Her measure of success wasn’t profitability alone. Amazon tracked business growth. “I was able to drive 100% growth on average for [Amazon sellers],” she says. That growth created economic activity and small businesses across the globe that wouldn’t have existed otherwise.
The pattern she sees now is vertical specialization. As AI handles more execution, humans need deeper domain expertise to guide the machines effectively. “What’s happening with the world right now is you getting to a point where I’ll just call it a general theme of verticalization is people are getting deeper and deeper in their domain,” Rakipovic explains.
Her advice for her own children centers on this principle. She wants them to find big problems worth solving, develop enough curiosity to learn continuously, and build domain depth that lets them lead machines rather than being led by them.
Key moments:
- The gap between small business economic impact and bank lending (1:22)
- Why small businesses are worthy of capital without credit scores (2:51)
- How embedded finance meets businesses in their daily workflow (3:48)
- Real-time cash flow prediction that spots shortfalls four days early (6:10)
- Why restaurant owners need capital cards without credit checks (7:03)
- How Pipe uses AI to verify identity and flag fraud in five minutes (10:33)
- Jake’s story: from refusing credit to building business with embedded loans (13:18)
- The future where finance becomes invisible through AI orchestration (19:01)
- What Rakipovic learned scaling Amazon’s seller lending globally (22:18)

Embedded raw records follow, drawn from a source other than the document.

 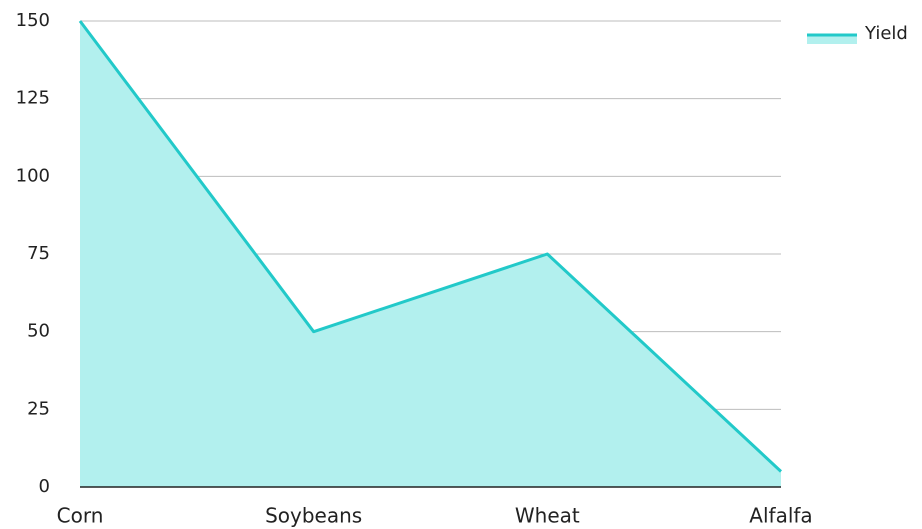 I want to click on y-tick-label: 125, so click(x=33, y=98).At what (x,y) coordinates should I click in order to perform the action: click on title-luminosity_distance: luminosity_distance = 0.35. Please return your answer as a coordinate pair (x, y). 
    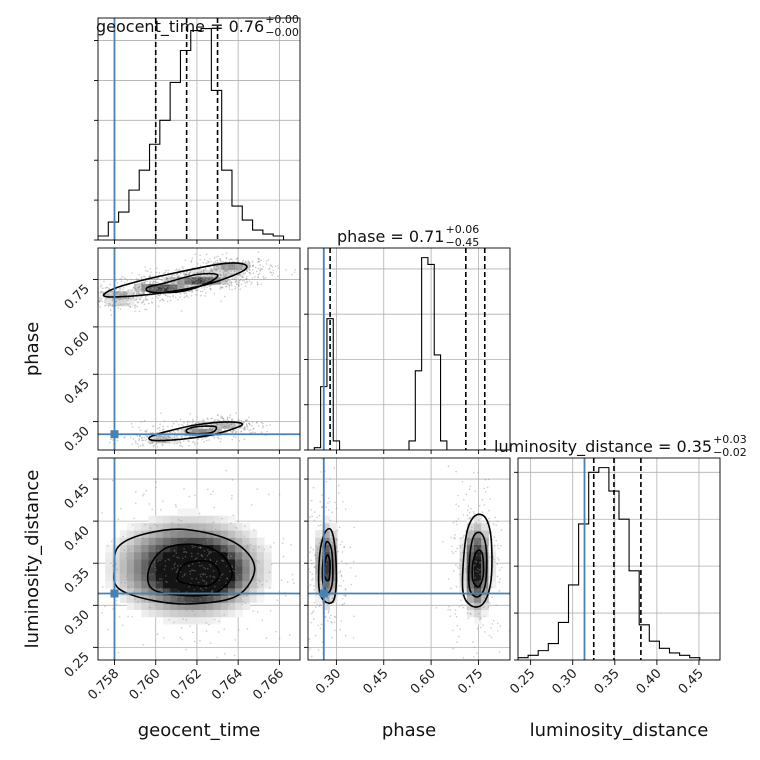
    Looking at the image, I should click on (603, 447).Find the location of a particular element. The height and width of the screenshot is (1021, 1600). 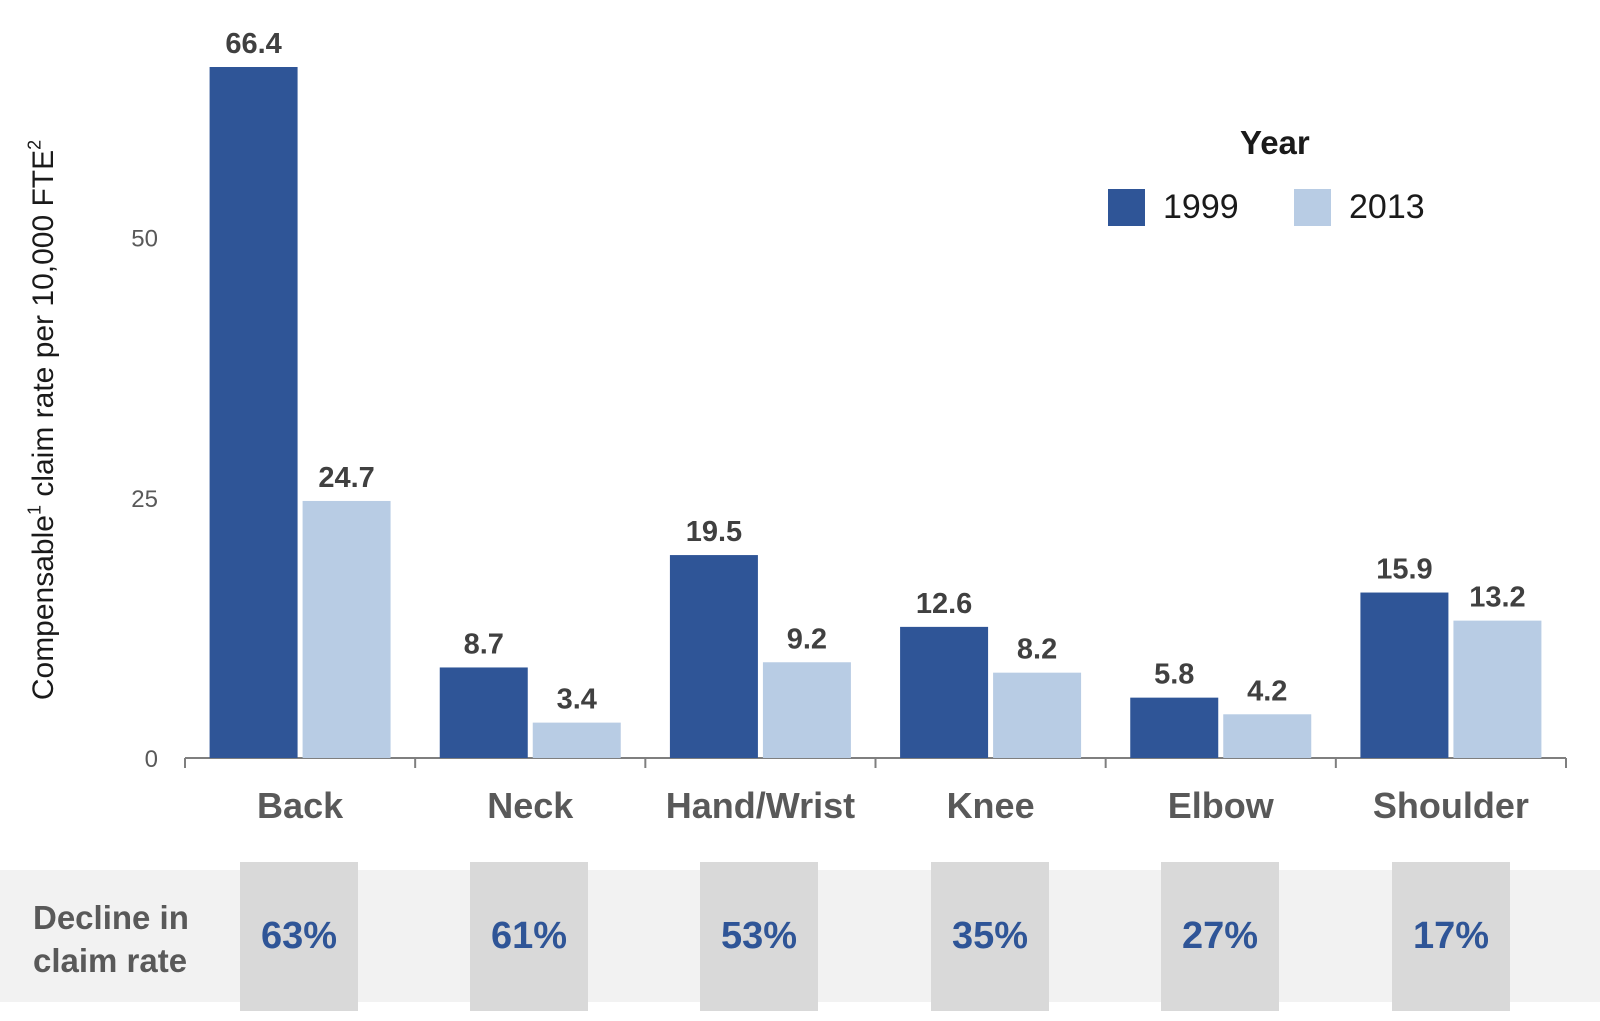

bar-elbow-1999 is located at coordinates (1174, 728).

- Teaching AI about writing tone so non-experts can create quality content (35:47)
- Why AI should break traditional education models (37:10)

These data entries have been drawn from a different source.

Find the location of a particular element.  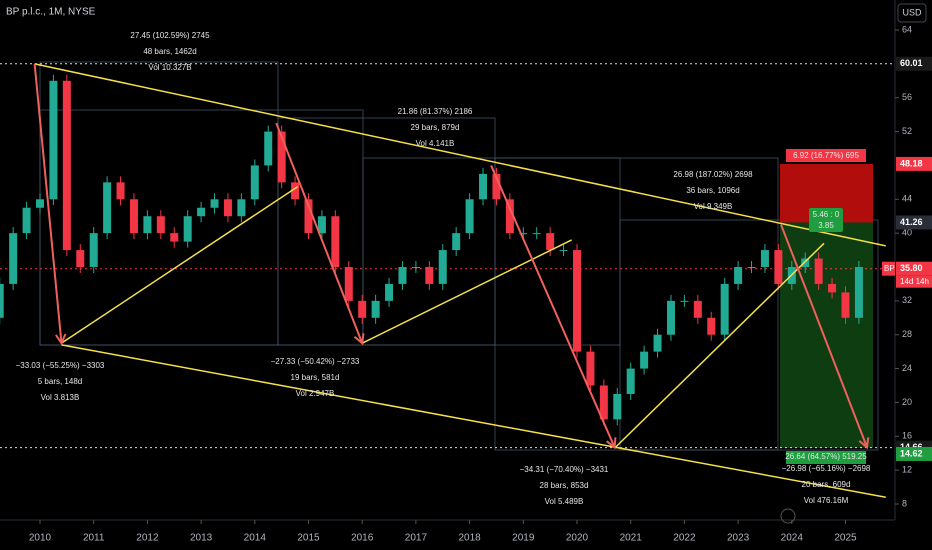

measure-label: Vol 9.349B is located at coordinates (714, 206).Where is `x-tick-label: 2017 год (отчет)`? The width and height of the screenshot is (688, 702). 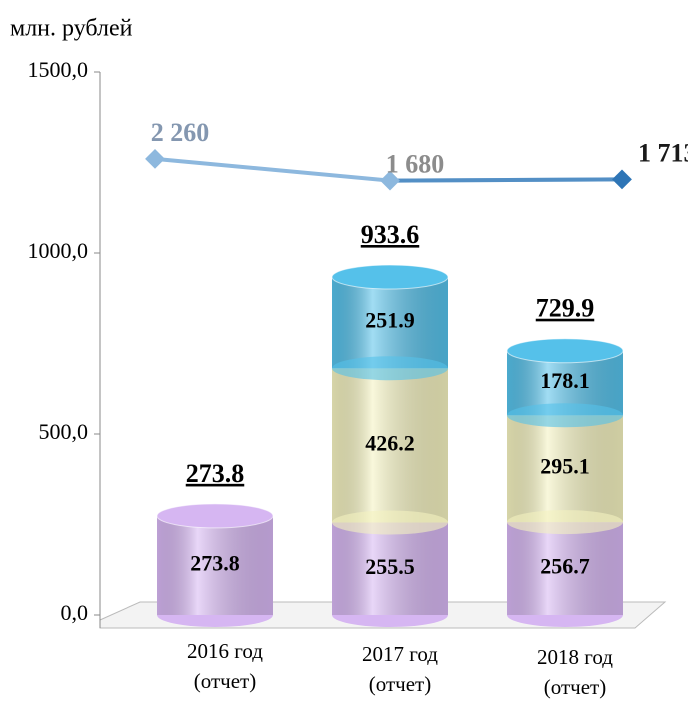 x-tick-label: 2017 год (отчет) is located at coordinates (400, 669).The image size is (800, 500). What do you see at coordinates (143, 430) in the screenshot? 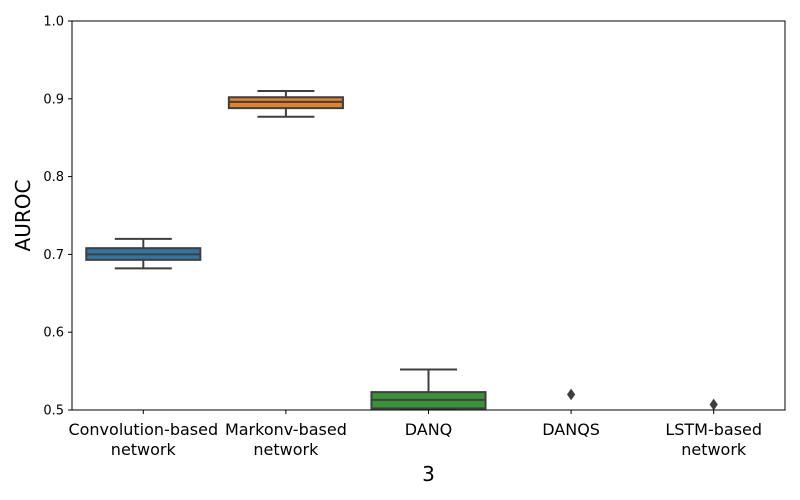
I see `x-tick-label: Convolution-based` at bounding box center [143, 430].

Q&A with Claurelle Rakipovic
Q: What’s the biggest gap in small business financing today?
A: 40% of the U.S. economy is run by small businesses, but only 4% of bank funding is provided to small businesses. There is a huge disconnect between what is powering our economy and what it is that we can do to help those businesses to continue to grow.

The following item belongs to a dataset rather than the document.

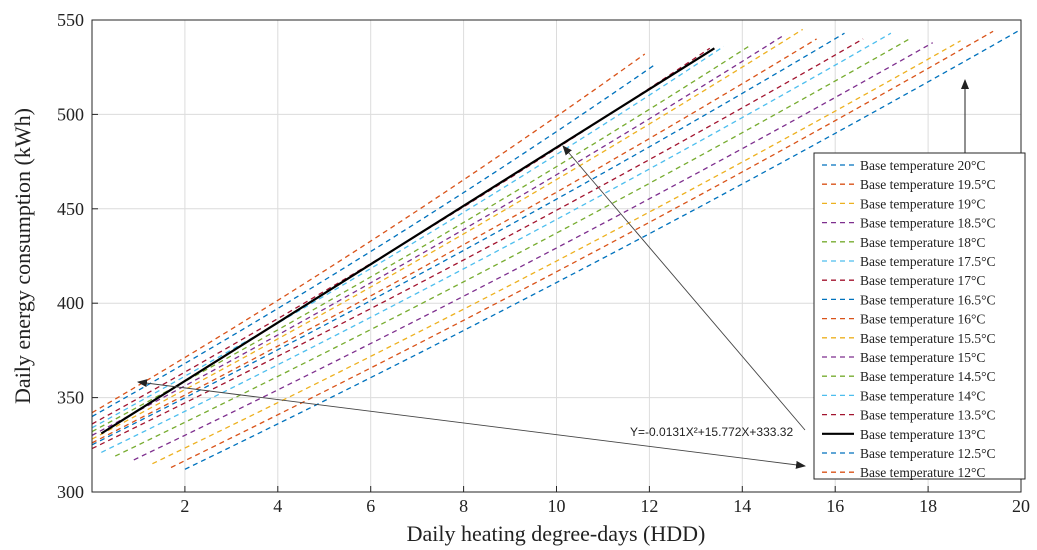 This screenshot has width=1037, height=550. I want to click on y-tick-label: 350, so click(70, 398).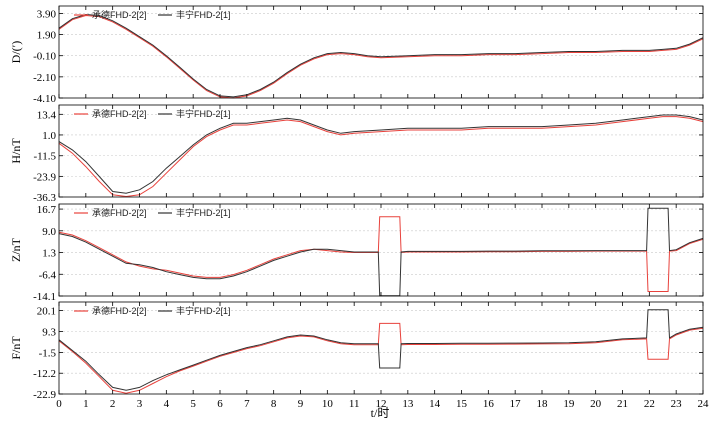 The width and height of the screenshot is (719, 423). I want to click on x-tick-label: 3, so click(140, 404).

Q: How does embedded finance work differently than traditional lending?
A: Commerce has gravitated towards apps. Businesses are operating their whole operational life of the business in these platforms. What that data is, you’re able to enrich the risk visibility you have of that business and be able to assign them anything between $1,000 up to $500,000, and they have access to that instantly in a place where they’re doing their business every day.
Q: How do AI agents help with loan verification?
A: What used to take a human 25 minutes of web research, of really doing a lot of cross-referencing of information, agents can do that level of reasoning today. And not only that, they’re able to do the research on your behalf. We’re running that as the approach for the human then to cut their time from 25 to 5 minutes.
Q: What does the future of business finance look like?
A: Finance is not going to even feel like finance in the future. Your bank knows that you’re going to have an NSF charge seven days before you do. I have so much information today that I can predict your bank balance daily. I can look at your bank account. I can move money between your bank accounts if you let me. That is going to become autonomous.
Q: What should the next generation learn about AI?
A: What I expect from them is that they can find big problems that they themselves can start to work on. Use machine learning, use agents, code themselves, and that level of agency is possible today with a good degree of curiosity. You don’t actually need a high level of skill. What you need is a brain that can find the problems that are worth solving.
Q: Why is domain expertise becoming more important with AI?
A: What’s going to be expected of the human is that they hold some level of domain expertise. You must still study something and learn it just for the fact of going deep and not being at the surface and learning how to critically reason. Whether it’s a franchise or whatever platform it is, people are getting deeper and deeper in their domain, and in a sense, you need to own that and lead the machine.